Data for processing:

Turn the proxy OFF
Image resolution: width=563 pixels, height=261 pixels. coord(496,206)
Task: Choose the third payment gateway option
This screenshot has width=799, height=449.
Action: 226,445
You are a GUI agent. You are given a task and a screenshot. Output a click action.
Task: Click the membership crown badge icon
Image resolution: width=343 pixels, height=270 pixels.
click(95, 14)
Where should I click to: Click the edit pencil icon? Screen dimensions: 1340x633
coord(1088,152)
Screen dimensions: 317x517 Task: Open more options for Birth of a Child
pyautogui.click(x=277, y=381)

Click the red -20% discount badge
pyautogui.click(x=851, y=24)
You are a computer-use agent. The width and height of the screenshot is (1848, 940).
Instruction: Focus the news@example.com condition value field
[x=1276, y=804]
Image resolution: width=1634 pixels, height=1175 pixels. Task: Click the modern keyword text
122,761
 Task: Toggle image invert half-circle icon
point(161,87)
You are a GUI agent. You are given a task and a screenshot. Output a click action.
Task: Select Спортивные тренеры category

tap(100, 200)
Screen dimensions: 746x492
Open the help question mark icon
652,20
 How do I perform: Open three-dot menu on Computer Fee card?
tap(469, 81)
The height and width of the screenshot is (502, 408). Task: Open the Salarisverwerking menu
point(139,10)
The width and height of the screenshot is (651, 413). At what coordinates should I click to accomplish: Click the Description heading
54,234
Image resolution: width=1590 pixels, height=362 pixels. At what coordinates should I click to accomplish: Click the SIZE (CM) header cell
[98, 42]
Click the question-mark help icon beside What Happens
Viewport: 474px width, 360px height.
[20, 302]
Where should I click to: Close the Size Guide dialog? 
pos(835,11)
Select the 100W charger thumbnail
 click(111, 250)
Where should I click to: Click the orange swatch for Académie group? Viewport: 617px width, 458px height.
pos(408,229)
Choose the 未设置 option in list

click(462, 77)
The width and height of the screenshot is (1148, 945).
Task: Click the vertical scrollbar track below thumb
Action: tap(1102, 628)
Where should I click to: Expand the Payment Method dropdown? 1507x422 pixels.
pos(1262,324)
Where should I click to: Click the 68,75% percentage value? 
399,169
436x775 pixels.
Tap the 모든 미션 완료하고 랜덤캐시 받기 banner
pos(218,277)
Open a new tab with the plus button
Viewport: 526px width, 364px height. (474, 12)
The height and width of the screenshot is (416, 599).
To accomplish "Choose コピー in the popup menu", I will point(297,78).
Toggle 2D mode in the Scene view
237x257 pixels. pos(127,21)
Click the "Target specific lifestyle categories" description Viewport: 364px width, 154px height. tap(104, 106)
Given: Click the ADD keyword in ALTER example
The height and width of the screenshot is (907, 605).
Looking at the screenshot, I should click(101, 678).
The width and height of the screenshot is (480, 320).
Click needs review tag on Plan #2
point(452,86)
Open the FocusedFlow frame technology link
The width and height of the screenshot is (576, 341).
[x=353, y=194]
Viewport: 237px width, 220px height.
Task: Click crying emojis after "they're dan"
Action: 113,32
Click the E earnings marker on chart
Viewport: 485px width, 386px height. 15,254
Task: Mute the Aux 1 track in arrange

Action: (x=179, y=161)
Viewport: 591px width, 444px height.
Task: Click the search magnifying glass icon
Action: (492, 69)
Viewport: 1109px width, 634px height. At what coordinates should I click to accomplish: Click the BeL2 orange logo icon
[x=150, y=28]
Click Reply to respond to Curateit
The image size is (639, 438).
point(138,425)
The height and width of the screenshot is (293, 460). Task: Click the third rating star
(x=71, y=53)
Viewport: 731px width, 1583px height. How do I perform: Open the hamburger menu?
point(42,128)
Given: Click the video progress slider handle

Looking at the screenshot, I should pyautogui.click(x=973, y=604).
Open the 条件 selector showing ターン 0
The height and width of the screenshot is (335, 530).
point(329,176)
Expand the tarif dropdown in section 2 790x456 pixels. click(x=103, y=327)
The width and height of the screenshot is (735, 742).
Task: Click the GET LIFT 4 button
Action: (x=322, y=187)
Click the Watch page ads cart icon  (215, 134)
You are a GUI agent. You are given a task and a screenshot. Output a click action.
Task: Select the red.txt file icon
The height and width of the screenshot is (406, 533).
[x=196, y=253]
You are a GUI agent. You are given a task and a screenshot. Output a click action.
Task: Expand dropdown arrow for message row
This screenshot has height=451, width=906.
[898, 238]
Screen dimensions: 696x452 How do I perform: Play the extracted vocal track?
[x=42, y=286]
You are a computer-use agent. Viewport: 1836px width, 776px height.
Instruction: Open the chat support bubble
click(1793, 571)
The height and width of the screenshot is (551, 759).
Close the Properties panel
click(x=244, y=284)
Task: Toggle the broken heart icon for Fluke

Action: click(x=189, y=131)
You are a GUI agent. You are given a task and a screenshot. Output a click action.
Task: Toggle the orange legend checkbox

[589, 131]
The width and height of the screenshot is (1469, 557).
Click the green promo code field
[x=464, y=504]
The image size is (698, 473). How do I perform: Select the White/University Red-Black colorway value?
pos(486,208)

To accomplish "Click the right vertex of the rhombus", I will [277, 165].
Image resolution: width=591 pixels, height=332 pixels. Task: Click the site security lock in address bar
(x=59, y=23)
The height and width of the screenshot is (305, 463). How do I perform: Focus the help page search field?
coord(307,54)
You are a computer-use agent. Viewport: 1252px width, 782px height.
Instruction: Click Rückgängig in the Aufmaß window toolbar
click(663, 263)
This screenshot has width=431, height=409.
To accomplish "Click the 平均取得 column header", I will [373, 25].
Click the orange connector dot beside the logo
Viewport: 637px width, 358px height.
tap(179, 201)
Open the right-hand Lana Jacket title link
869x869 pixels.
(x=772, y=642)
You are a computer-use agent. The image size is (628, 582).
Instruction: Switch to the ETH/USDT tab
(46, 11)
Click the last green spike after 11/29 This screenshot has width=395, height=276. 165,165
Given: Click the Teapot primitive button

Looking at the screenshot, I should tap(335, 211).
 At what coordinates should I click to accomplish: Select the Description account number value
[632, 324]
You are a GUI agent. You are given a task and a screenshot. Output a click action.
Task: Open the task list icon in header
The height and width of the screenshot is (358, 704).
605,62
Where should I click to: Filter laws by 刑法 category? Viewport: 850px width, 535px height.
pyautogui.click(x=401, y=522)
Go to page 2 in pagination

What you are asked to do:
Write the number of lines in the data above that contain the word "beside", and add nothing to it.

Answer to the exercise:
2